I had to call to get the water report but here is my local water.
Calcium: 33.8 mg/l
Magnesium: 18.4 mg/l
Sulfate: 6.57 mg/l
Sodium: 6.18 mg/l
Chloride: 15.9 mg/l
Total Hardness: 160 mg/l CaCO3 (9.4 grains of hardness)
pH: average is approximately 7.5
Chlorine residual: approximately 1.25 mg/l free chlorine
Alkalinity: 120 mg/l
Also I’m currently using a filter. When I was using distilled water for my first couple batches they didn’t have they flavor. Although the first batch or so I did with the filter didn’t come out bad either. Would you recommend municiple water with adjustments or filtered watered from under my sink?
What kind of filter do you have? I would suspect it’s not removing the chorine from the water.
Looks like the filter in my fridge. I have well water so i can’t speak to how effectively they remove chlorine but that would be my first suspect. I’d us a campden tablet to be sure. If the beer was fine with distilled then it probably is your water.
How long since you changed the filter?
It’s right around the time to be changed. I’ve heard mixed things about the campdem tablets. How much do you use? Some people say half a tablet and some say a quarter for 5 gallons. I’ve heard it’s not good to use to much.
I think it’s a pH issue as the filter looks decent to me. I fought chlorine years ago and the off flavor was easy to ID: “band aid”.
Your water is similar to mine and can be adjusted successfully for most beers, although I use distilled for lagers/hefe. You will need some acid and Ca salts. Ideally, you need to enter recipe and water into a water spreadsheet to find out what to do. I like Bru’n water. That said, there are other strategies for a simpler solution. AJ KISS
So I am wondering what band aid flavor is. I guess that could be what I am tasting but I’m not sure. Would beer Smith work or is Bru’n water better.

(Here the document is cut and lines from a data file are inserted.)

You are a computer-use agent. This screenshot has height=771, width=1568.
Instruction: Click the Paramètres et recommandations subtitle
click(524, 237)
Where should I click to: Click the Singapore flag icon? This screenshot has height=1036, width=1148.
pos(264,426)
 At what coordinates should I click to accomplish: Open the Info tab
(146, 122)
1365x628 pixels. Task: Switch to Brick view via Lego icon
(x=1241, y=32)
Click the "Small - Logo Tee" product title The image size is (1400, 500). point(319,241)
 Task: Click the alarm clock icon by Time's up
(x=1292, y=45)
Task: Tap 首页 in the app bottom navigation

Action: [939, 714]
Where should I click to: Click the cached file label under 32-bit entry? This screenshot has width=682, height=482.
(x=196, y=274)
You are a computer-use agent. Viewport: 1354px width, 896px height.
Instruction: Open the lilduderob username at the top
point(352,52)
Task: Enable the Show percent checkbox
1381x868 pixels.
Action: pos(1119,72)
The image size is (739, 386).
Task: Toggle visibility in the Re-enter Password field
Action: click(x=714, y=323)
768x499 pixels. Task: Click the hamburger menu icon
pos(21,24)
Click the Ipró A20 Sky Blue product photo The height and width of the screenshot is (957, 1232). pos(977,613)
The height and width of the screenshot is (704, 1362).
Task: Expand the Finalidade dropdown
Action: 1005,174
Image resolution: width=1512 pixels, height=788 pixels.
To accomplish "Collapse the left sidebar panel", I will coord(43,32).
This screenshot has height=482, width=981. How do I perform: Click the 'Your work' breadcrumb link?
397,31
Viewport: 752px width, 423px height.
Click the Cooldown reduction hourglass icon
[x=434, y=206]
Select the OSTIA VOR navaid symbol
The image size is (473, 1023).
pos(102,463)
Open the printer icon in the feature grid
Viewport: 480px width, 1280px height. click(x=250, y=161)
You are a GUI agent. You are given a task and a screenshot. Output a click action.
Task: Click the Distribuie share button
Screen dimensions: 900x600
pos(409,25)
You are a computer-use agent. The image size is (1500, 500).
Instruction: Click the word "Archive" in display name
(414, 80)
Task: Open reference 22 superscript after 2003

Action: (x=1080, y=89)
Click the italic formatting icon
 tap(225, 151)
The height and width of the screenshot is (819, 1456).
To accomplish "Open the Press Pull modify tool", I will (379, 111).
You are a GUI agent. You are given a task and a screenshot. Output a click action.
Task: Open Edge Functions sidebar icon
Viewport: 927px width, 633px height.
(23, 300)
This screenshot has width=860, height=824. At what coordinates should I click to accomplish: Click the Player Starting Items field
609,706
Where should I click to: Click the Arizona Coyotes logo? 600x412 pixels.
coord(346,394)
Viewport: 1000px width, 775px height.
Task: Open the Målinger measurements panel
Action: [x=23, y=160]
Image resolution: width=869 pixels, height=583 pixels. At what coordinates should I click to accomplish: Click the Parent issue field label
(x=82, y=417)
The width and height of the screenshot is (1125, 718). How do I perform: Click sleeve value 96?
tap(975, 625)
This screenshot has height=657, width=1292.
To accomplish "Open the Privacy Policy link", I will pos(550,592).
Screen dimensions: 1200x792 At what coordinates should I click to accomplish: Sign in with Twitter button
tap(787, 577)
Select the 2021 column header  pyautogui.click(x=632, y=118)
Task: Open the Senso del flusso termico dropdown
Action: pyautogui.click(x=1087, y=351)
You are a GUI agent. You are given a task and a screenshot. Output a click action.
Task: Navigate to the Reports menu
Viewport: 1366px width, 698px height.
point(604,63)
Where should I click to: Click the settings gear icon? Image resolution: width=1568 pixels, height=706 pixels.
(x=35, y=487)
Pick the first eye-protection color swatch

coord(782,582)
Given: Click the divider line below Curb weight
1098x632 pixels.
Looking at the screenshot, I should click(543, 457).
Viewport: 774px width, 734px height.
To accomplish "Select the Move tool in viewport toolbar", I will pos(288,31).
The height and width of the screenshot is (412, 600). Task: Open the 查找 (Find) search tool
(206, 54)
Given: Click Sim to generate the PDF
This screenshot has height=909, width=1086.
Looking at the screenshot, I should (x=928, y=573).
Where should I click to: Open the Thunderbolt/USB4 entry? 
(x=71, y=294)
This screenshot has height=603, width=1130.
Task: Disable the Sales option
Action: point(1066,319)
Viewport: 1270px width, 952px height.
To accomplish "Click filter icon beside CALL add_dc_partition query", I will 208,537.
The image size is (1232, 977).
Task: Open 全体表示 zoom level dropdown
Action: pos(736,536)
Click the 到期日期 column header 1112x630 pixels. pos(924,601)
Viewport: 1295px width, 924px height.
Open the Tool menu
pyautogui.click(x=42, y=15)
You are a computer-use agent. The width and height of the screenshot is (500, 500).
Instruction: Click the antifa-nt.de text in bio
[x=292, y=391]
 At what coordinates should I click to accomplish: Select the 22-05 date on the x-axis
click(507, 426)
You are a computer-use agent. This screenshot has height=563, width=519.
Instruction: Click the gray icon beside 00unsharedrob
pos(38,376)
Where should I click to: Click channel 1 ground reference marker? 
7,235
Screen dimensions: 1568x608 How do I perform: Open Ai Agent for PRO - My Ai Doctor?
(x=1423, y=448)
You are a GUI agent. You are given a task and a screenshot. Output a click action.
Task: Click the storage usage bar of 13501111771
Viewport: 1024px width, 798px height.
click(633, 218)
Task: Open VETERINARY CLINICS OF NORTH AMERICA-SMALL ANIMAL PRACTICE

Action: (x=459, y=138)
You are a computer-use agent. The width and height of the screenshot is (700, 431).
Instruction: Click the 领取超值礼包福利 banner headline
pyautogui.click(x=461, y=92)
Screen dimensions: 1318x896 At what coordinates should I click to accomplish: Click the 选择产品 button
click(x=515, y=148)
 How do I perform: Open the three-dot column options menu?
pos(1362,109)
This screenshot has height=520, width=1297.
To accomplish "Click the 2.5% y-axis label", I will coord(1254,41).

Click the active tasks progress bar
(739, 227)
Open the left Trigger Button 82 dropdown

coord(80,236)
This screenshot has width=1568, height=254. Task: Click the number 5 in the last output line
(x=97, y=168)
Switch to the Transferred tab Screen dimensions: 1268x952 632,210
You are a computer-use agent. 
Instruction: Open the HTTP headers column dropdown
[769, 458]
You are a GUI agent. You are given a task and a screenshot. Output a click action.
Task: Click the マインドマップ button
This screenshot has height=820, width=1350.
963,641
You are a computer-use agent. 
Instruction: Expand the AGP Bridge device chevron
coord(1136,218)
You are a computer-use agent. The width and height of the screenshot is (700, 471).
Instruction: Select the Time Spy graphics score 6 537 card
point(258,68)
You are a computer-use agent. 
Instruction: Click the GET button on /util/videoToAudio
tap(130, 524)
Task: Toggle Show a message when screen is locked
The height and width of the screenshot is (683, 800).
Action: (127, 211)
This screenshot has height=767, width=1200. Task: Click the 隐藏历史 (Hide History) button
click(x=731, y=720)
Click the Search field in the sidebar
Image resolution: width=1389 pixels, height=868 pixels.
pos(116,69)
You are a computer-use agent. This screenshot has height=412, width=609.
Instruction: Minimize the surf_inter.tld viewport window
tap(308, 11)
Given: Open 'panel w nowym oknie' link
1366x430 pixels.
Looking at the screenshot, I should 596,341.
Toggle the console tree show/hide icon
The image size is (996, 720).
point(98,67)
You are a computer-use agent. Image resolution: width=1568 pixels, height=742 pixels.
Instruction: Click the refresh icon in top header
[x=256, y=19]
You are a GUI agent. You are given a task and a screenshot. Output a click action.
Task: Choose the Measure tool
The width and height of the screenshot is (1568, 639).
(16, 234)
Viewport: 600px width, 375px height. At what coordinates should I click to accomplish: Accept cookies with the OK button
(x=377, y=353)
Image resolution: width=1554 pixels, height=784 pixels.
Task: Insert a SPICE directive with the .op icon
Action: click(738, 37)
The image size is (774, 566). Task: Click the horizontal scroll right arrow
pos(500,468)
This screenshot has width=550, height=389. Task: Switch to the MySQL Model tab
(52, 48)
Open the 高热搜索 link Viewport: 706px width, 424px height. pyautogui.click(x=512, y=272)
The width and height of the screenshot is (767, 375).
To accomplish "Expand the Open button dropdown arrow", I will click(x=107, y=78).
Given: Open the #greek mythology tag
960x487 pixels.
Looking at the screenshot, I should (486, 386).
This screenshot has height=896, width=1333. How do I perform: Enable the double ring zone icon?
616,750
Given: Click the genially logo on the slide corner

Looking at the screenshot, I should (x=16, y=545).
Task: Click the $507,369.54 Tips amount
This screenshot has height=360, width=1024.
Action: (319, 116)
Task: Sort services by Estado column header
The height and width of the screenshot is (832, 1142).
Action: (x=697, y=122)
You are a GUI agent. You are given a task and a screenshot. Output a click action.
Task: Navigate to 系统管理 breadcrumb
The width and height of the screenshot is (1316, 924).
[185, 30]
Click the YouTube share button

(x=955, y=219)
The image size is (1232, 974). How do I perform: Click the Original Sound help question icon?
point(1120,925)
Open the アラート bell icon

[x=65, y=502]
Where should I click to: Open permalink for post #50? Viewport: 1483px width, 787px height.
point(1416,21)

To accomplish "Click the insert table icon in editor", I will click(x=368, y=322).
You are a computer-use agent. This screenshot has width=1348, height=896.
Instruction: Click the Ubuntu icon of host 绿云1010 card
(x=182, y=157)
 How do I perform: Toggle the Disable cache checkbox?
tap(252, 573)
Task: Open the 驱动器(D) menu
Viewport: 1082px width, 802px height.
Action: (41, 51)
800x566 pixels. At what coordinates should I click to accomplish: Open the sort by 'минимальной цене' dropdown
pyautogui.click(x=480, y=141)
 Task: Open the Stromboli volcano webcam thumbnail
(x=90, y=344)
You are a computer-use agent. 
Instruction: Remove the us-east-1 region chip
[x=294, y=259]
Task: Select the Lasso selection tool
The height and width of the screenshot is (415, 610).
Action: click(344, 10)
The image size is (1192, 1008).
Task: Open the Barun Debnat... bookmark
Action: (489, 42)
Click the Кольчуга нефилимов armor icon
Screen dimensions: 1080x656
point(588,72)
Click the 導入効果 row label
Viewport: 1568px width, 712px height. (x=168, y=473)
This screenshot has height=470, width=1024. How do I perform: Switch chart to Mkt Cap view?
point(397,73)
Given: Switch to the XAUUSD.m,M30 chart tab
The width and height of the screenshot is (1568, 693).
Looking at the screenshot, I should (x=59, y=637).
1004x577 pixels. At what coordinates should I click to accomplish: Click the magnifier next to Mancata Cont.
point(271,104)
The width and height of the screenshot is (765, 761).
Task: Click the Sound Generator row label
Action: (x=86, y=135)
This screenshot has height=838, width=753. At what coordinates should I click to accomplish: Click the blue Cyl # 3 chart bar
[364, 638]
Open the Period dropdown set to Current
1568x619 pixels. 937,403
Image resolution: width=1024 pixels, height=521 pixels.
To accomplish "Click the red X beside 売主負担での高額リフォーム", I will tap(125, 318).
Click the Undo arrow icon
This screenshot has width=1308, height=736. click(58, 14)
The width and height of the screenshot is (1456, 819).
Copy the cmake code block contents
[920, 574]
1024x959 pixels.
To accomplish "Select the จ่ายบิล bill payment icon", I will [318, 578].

Band-aid is something I also associate with the peat in Scotch, if that helps any…
Yeah, smokey, I get that. Now that I think about it, I don’t think band aids smell like they used to anymore… haha. Have access to some BJCP folk to help ID? I would probably dump a beer with chlorine but could manage my way through a keg with high pH.
Best water program is the one that works for you. Try them all and stick the one that clicks the most.
Definitely Brunwater for water addition calculations. Beersmith is a great tool for recipe formulation and record keeping though.
Don’t be afraid of Campden tabs, they are an easy way to improve your beers significantly. As I was gently reminded recently, one quarter tab for a 5 gallon batch…there really is no downside that I can see except for the situation where you used too much in water that has not been boiled such as topping up water in extract brewing. They may even improve hot side oxidation used appropriately.